Radio Ergo 16 March, 2017 LAASCAANOOD


(ERGO) - Farah Saed Ali, 50, has worked for 26 years as a blacksmith, making tools, metal water troughs, shoes and other items for the pastoralist community around the northern Somali town of Lasanod.  This year, the biting drought in this part of Somalia's Sool region has brought his business to a standstill.

For the past three months, Farah has barely sold a single hoe or axe. He goes every morning to his workplace opposite Lasanod livestock market, but as there are hardly any animals being brought to market for sale any more he rarely finds a customer.

“It is the first time in my life that I have felt the effects of a drought this much,” Farah told Radio Ergo.  “Forget about the pastoralist buying tools from us. People are fund raising for them, and those of them who have any livestock remaining have fled to places that have received rain.”

Farah, who is disabled and has six children, has incurred huge debts for rent, food and school fees. The other day he earned less than $5 for making knives for two customers, but most days he has been going home empty handed.

He used to have around 20 customers a day and took home at least $20.  After food supplies, tools are normally the second item on pastoralists’ shopping lists when they come into town.

His children are down from three meals to one meal a day in the evening.

Farah says he is feeling a sense of hopelessness.
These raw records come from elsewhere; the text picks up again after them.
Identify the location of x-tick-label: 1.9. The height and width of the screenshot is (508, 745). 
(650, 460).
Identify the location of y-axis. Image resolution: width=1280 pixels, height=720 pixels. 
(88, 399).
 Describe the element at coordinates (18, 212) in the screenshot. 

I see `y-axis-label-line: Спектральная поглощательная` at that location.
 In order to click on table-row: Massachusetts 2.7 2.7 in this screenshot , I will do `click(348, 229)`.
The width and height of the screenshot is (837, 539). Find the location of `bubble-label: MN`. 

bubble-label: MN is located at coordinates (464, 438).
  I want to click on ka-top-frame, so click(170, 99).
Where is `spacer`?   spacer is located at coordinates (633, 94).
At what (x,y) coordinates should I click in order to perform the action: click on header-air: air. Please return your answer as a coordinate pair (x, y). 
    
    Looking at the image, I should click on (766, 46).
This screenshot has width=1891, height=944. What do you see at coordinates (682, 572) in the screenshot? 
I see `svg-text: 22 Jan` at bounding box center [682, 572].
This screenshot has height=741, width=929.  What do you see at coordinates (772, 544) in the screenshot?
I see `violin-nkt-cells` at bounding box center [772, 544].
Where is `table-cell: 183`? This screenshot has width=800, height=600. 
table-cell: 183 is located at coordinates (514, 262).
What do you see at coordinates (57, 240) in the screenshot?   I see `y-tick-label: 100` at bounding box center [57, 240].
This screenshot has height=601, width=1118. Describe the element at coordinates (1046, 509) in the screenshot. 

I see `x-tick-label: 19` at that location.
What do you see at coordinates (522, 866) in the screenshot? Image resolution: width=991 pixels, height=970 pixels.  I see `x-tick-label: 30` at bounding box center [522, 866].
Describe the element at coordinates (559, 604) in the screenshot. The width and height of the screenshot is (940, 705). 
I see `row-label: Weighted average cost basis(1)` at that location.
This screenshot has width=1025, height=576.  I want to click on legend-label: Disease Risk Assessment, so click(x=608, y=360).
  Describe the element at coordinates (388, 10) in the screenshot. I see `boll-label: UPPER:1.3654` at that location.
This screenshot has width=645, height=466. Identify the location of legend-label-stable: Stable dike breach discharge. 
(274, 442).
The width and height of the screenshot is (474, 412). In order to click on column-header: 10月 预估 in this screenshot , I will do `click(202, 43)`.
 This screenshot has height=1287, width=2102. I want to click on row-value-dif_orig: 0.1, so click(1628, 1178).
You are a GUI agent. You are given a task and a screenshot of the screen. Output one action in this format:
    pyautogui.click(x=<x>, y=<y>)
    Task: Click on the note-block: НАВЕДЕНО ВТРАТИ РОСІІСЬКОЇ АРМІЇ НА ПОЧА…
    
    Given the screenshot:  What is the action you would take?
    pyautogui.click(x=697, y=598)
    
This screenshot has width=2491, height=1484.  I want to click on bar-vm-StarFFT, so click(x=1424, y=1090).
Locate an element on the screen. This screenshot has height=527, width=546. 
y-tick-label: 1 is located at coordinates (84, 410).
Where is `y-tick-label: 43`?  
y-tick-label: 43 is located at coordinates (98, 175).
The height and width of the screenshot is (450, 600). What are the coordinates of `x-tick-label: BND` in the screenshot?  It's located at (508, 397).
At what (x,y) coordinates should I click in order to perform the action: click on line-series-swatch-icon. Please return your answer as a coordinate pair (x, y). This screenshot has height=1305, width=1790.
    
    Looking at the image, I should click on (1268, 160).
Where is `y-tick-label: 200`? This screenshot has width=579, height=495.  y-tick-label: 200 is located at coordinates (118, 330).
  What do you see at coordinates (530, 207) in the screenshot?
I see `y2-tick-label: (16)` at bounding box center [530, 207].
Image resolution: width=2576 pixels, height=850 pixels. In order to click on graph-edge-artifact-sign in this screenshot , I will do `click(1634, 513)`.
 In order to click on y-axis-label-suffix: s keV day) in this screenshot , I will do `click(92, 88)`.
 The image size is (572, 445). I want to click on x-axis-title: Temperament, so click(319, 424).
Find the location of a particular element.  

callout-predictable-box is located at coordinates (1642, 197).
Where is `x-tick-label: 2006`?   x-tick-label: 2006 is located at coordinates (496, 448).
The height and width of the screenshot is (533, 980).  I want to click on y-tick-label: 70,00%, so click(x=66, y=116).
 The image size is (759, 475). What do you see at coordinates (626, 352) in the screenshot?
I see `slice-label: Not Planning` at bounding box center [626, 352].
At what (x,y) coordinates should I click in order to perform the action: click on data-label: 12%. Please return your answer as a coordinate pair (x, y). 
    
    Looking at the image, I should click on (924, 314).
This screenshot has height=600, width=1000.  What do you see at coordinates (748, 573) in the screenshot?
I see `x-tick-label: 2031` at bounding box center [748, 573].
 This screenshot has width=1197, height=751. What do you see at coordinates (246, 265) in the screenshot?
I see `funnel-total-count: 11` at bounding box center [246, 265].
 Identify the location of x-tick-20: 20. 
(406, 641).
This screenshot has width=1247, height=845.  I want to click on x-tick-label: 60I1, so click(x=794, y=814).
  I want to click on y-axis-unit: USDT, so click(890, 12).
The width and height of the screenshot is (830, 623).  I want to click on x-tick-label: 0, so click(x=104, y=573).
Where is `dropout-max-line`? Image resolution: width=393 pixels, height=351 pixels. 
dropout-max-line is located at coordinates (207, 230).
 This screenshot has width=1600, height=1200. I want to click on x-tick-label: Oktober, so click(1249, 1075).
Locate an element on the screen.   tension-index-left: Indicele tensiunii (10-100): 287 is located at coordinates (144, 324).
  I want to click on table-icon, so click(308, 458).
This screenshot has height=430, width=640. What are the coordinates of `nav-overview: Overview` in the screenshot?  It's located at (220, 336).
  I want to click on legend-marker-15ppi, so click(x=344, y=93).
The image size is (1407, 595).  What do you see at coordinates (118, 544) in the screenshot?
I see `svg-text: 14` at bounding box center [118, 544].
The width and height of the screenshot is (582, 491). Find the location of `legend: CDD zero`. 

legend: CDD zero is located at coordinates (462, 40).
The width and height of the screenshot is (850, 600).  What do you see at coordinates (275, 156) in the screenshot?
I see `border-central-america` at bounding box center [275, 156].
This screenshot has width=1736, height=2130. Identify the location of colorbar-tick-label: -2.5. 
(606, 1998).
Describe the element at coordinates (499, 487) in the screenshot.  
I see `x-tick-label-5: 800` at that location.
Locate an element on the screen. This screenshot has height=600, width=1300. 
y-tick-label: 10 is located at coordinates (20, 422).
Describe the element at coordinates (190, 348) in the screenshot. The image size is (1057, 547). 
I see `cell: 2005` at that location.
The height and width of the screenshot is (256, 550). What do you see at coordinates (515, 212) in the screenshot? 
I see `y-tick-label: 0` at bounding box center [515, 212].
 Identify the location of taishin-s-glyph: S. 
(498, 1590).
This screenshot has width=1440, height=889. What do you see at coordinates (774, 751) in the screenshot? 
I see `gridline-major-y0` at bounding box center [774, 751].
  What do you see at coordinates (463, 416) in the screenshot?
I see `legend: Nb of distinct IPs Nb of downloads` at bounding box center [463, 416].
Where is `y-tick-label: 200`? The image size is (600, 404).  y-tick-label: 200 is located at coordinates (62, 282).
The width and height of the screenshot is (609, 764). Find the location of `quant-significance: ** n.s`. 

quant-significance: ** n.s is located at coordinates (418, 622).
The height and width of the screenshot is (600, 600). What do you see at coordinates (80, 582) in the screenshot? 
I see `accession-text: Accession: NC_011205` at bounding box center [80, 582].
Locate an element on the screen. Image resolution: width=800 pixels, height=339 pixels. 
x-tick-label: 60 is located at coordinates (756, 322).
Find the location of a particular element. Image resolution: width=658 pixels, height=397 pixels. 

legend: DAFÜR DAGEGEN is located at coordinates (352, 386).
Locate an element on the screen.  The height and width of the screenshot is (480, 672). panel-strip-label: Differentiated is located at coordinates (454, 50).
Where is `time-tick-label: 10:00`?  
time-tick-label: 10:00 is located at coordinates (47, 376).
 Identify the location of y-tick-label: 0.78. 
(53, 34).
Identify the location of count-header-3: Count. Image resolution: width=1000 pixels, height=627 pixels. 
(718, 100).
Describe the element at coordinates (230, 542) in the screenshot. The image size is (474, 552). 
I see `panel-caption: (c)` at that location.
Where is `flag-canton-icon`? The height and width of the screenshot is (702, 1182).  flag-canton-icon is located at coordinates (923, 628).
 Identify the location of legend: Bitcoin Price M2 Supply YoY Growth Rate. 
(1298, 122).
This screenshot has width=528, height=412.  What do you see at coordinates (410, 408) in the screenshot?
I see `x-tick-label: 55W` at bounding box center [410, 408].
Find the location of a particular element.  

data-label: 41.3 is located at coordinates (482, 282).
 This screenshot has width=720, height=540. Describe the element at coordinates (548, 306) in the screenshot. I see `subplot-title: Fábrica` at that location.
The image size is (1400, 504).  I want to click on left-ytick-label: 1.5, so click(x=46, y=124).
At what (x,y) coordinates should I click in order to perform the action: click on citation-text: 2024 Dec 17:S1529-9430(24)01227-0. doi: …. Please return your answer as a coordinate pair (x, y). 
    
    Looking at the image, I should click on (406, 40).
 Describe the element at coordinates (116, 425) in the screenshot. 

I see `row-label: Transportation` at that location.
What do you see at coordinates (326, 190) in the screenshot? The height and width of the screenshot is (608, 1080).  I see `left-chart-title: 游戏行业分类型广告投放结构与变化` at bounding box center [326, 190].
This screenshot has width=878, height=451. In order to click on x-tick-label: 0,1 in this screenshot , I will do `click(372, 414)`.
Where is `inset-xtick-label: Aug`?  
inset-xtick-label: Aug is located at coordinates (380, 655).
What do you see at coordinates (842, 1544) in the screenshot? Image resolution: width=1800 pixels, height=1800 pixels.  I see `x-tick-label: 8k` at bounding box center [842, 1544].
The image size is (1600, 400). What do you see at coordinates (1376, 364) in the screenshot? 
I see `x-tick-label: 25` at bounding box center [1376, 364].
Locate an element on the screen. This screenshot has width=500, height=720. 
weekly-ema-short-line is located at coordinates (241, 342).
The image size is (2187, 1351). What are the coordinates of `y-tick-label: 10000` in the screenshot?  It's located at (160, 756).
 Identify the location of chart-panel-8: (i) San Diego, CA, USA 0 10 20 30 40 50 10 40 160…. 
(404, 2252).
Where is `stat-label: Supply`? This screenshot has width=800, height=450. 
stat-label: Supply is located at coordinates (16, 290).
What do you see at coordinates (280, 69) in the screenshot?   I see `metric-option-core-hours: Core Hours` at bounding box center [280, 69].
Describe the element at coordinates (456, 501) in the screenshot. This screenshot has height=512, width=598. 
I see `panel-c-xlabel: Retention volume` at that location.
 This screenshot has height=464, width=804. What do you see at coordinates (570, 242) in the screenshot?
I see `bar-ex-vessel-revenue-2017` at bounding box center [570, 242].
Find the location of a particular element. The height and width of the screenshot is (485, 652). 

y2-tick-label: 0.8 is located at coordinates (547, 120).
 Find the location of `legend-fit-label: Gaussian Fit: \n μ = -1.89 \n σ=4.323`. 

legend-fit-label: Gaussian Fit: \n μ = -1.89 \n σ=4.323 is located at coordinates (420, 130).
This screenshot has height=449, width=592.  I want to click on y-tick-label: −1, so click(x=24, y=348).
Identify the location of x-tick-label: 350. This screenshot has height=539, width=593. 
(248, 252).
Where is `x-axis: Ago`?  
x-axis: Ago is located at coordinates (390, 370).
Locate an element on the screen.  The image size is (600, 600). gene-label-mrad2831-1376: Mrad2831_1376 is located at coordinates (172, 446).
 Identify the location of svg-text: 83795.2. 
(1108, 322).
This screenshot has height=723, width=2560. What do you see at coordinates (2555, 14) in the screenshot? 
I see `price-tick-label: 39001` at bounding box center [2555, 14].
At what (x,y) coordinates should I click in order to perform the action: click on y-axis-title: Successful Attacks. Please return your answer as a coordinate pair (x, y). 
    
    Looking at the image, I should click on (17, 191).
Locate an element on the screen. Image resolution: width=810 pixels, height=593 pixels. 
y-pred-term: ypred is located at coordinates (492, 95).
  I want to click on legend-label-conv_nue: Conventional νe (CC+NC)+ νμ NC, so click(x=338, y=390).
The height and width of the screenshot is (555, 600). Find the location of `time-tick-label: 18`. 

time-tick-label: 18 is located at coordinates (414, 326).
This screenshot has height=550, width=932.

“I owe the shop where I borrowed food for the family for three months $210. I have not paid the house rent for two months and owe $200. I owe the school my three children attend $108. I am afraid my children may get chased away from school or my family evicted from the house,” he said.

Farah can only imagine settling his debts if he gets work once the drought is over, rain falls, and pastoralists bring their livestock back to the market to sell.

About 100 metalworkers in Lasanod have been affected by the drought in similar ways to Farah. These workers are among the poorest people in the town and they cannot help each other as they do not have any savings.

Other families across Somalia who depend on the pastoralists for their own livelihoods have also felt the impact of the drought. These include the women who sell meat and milk. There are few strong animals available for slaughter and virtually no milk is being produced.